Accordingly, the order of the Supreme Court, New York County (Richard B. Lowe, III, J.), entered November 10, 2008, which, to the extent appealed from as limited by the briefs, denied defendant JPMFI’s motion to dismiss the first cause of action and granted defendants’ motion to dismiss the second, fourth and fifth causes of action, should be modified, on the law, *50to grant JPMFI’s motion with respect to the first cause of action for breach of contract, and to deny defendants’ motion with respect to the second cause of action, and otherwise affirmed, without costs.

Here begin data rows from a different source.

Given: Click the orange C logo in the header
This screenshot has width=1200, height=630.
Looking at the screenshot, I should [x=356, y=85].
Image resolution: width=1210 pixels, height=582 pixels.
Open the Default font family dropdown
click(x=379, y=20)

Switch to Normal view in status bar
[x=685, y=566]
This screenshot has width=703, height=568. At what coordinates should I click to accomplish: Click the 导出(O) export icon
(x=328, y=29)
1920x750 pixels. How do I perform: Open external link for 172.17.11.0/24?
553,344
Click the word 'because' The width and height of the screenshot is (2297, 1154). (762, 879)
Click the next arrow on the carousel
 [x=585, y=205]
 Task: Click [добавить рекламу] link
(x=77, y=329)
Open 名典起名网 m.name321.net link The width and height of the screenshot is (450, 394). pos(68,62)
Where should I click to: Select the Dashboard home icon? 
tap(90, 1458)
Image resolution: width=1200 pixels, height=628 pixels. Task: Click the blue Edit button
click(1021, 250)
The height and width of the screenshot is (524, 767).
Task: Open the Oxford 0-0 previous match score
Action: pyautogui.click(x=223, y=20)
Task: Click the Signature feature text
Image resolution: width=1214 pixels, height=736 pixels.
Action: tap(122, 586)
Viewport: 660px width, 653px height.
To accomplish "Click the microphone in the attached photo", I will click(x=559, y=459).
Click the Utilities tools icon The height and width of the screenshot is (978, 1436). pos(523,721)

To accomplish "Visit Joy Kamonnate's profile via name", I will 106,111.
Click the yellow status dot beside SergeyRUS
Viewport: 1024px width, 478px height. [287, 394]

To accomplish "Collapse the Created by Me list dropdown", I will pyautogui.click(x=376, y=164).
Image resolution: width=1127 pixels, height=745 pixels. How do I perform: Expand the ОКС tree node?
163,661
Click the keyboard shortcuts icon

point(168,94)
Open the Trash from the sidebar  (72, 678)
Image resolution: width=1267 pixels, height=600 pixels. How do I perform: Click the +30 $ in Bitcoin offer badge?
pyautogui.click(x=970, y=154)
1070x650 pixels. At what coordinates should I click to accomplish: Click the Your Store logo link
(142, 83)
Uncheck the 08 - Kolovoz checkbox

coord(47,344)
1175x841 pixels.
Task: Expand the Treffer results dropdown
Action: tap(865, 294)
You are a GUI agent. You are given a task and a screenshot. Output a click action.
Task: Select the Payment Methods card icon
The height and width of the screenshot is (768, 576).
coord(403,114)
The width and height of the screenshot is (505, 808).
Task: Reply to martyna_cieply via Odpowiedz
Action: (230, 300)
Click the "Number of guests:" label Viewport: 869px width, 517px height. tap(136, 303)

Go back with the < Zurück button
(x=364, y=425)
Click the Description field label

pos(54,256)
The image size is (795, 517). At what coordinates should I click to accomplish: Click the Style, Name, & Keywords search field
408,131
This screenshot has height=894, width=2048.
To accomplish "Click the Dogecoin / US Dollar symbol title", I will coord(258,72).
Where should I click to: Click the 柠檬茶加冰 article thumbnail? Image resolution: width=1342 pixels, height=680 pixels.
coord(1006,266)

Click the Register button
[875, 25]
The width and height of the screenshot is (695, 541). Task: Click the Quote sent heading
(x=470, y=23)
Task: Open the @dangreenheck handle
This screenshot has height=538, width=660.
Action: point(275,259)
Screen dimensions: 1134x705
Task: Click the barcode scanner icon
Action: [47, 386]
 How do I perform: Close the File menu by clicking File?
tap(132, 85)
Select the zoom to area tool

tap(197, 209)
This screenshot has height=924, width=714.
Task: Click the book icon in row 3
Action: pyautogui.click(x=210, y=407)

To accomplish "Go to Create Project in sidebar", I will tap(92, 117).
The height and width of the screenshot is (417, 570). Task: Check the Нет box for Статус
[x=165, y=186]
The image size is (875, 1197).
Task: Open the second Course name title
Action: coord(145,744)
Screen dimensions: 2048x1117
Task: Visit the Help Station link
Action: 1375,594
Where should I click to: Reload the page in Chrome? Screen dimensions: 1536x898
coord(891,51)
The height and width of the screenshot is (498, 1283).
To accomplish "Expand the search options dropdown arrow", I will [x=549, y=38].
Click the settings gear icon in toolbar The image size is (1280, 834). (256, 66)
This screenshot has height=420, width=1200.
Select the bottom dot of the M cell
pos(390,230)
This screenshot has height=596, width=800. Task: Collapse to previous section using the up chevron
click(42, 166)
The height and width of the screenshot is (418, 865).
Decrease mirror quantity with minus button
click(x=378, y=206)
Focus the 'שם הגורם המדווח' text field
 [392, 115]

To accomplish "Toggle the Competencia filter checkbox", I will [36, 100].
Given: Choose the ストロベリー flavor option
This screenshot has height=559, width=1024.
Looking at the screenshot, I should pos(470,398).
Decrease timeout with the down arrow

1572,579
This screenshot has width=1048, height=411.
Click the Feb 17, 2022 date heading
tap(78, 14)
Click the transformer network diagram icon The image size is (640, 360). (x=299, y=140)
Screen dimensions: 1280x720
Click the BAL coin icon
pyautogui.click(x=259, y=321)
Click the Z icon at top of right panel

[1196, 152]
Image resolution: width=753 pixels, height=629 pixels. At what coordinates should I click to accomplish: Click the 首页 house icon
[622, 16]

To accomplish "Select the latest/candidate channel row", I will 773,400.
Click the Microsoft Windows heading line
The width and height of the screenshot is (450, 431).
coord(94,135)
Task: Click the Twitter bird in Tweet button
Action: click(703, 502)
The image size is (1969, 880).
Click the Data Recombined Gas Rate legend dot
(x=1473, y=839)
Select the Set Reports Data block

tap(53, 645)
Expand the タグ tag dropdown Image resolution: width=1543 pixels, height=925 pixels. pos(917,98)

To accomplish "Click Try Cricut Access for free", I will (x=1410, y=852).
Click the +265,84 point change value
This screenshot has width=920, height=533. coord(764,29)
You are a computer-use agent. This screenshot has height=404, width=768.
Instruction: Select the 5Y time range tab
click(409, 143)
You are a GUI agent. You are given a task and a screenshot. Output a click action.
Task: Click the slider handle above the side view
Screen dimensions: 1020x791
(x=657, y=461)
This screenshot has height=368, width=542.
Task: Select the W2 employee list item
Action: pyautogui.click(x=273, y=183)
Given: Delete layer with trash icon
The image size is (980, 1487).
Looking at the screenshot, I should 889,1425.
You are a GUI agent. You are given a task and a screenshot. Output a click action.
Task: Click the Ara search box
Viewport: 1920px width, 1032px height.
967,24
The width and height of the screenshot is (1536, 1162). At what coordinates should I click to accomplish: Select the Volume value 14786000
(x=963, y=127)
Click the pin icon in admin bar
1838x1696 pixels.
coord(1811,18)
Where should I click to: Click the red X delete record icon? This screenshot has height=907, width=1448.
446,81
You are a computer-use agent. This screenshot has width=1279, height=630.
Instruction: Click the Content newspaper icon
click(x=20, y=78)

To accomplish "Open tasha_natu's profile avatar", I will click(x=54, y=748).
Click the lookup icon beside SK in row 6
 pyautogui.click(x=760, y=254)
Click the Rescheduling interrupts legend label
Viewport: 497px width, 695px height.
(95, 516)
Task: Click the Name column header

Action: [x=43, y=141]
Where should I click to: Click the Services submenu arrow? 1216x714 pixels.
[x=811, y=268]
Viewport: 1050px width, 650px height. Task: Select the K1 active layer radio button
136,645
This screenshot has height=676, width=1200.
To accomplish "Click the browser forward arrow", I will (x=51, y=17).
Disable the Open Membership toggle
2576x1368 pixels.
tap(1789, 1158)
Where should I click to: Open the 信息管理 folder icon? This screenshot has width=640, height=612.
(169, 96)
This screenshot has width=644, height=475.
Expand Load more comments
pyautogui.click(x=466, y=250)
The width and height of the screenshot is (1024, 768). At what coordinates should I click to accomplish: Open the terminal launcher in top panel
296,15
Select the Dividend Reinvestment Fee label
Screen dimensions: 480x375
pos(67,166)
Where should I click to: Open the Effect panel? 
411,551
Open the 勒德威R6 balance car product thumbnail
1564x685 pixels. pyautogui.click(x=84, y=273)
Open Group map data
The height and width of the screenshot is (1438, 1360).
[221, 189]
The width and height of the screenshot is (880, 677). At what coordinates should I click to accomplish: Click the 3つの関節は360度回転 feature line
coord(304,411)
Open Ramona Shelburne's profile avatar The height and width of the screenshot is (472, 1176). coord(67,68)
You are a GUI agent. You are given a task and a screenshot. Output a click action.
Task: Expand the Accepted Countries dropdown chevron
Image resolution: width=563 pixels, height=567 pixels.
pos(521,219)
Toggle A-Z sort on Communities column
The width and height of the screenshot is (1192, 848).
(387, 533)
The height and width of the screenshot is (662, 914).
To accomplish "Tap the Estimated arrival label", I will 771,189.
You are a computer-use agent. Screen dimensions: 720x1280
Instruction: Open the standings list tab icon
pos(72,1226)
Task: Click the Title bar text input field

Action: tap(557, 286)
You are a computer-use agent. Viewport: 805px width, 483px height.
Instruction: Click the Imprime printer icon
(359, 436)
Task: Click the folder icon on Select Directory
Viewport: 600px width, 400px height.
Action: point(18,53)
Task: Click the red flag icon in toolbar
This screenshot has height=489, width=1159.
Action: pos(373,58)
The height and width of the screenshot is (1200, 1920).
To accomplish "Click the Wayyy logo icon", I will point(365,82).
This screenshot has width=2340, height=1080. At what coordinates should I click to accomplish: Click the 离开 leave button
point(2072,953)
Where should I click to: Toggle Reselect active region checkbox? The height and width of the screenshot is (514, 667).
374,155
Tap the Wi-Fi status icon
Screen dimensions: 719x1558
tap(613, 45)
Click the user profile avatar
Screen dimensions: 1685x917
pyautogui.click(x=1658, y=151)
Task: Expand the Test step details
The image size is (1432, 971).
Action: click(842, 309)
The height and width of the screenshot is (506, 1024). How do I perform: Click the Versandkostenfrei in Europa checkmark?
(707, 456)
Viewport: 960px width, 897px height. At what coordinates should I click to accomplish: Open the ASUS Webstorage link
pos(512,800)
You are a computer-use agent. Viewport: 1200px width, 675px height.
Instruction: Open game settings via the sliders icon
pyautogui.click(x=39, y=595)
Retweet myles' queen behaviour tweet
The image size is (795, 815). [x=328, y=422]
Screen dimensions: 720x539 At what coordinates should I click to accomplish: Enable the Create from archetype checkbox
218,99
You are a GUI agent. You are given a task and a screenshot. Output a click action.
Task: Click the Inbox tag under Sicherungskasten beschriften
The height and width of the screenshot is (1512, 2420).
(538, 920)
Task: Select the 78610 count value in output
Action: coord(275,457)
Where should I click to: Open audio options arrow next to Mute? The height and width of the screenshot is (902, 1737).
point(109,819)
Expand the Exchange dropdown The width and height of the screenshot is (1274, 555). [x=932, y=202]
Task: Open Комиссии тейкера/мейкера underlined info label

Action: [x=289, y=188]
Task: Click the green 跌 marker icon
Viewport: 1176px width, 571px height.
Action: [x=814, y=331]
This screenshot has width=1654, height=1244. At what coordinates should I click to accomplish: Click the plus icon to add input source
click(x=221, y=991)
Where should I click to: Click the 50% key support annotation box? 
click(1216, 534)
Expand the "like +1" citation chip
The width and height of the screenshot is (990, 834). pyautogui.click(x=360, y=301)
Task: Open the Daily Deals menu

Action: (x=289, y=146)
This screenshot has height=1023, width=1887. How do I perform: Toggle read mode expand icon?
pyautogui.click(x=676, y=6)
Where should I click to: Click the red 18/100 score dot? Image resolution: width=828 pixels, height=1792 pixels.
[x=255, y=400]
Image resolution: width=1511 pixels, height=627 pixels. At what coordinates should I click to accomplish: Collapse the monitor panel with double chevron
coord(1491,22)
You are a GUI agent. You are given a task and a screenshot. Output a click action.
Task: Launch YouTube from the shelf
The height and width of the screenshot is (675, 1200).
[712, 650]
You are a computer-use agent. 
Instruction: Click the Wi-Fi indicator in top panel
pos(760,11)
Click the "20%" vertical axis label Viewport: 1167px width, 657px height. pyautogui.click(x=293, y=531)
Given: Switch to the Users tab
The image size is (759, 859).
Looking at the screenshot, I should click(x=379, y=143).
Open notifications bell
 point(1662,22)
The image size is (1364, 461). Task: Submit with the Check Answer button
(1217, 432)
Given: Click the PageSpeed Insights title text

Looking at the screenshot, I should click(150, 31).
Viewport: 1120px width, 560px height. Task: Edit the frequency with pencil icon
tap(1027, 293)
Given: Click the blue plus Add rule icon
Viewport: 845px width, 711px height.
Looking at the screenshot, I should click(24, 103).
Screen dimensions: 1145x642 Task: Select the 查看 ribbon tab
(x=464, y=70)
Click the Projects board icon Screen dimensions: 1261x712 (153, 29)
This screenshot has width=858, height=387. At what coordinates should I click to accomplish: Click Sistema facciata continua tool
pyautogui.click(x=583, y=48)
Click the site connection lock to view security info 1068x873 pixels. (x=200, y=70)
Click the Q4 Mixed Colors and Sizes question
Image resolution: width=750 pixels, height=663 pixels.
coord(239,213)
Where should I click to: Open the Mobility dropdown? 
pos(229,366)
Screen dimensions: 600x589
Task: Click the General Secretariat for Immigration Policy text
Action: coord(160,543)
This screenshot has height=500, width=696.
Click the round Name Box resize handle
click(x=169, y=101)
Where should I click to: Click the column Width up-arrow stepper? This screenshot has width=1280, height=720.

Gonzalez, P.J., Tom, Sweeny and Renwick, JJ., concur.
Order, Supreme Court, New York County, entered November 10, 2008, modified, on the law, to grant defendants’ motion with respect to the first cause of action for breach of contract, and to deny defendant J.P Morgan Futures, Inc.’s motion with respect to the second cause of action, and otherwise affirmed, without costs.